Primary Focus Areas of CMS Research

CMS research explores complex issues related to healthcare quality, cost, and access for its beneficiaries. A central theme involves measuring and improving quality across various settings, including hospitals, nursing homes, and physician offices. These investigations help identify performance gaps and inform public reporting initiatives that empower consumers.

Research is dedicated to evaluating new payment and delivery models, often tested through the CMS Innovation Center. This includes rigorous assessments of Accountable Care Organizations (ACOs), bundled payment initiatives, and other value-based care arrangements.
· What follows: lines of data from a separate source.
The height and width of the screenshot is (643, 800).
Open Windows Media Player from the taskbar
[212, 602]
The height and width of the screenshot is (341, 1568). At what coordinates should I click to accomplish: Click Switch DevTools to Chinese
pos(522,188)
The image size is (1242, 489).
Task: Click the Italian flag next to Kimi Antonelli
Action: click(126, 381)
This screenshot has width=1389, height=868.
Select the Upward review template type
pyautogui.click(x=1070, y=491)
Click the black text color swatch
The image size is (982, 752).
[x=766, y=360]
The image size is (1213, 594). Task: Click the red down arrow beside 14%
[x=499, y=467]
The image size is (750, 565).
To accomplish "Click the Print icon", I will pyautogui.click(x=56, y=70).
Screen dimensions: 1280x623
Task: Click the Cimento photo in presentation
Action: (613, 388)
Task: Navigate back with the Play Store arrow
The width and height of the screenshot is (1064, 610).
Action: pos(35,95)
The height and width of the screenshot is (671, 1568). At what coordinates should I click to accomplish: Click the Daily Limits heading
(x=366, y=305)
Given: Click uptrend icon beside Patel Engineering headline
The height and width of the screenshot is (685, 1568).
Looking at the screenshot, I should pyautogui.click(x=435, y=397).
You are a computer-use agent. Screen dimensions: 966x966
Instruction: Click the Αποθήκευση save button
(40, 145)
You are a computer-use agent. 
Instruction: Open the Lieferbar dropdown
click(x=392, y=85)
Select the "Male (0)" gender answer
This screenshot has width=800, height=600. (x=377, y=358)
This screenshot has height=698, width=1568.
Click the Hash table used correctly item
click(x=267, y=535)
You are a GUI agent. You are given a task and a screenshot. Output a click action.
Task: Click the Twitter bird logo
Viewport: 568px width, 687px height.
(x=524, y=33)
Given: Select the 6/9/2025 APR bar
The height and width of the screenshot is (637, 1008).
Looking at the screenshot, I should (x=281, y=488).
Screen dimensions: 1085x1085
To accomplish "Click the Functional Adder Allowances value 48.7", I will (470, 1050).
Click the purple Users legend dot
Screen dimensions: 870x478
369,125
These models are designed to reward providers for better outcomes rather than simply the volume of services provided.

CMS also studies the diverse needs and demographic characteristics of the millions of beneficiaries covered by Medicare, Medicaid, and CHIP. By analyzing utilization patterns and health disparities among these populations, the agency tailors programs to address specific health and social drivers.

Another significant area of study is the analysis of cost and utilization trends across the healthcare system. Researchers track expenditures for different types of services, such as prescription drugs or hospital care, and examine factors contributing to rising healthcare expenditures. These findings are used to project future program costs and develop strategies for efficient resource allocation within federal healthcare programs.

Key Data Sources Used by CMS Researchers

CMS research relies on a massive collection of administrative data generated by the operation of its programs. The most extensive source is claims data, which includes detailed records for every service provided to Medicare and Medicaid beneficiaries. These records capture the date and type of service, diagnoses, procedures performed, and the identity of the prescribing provider.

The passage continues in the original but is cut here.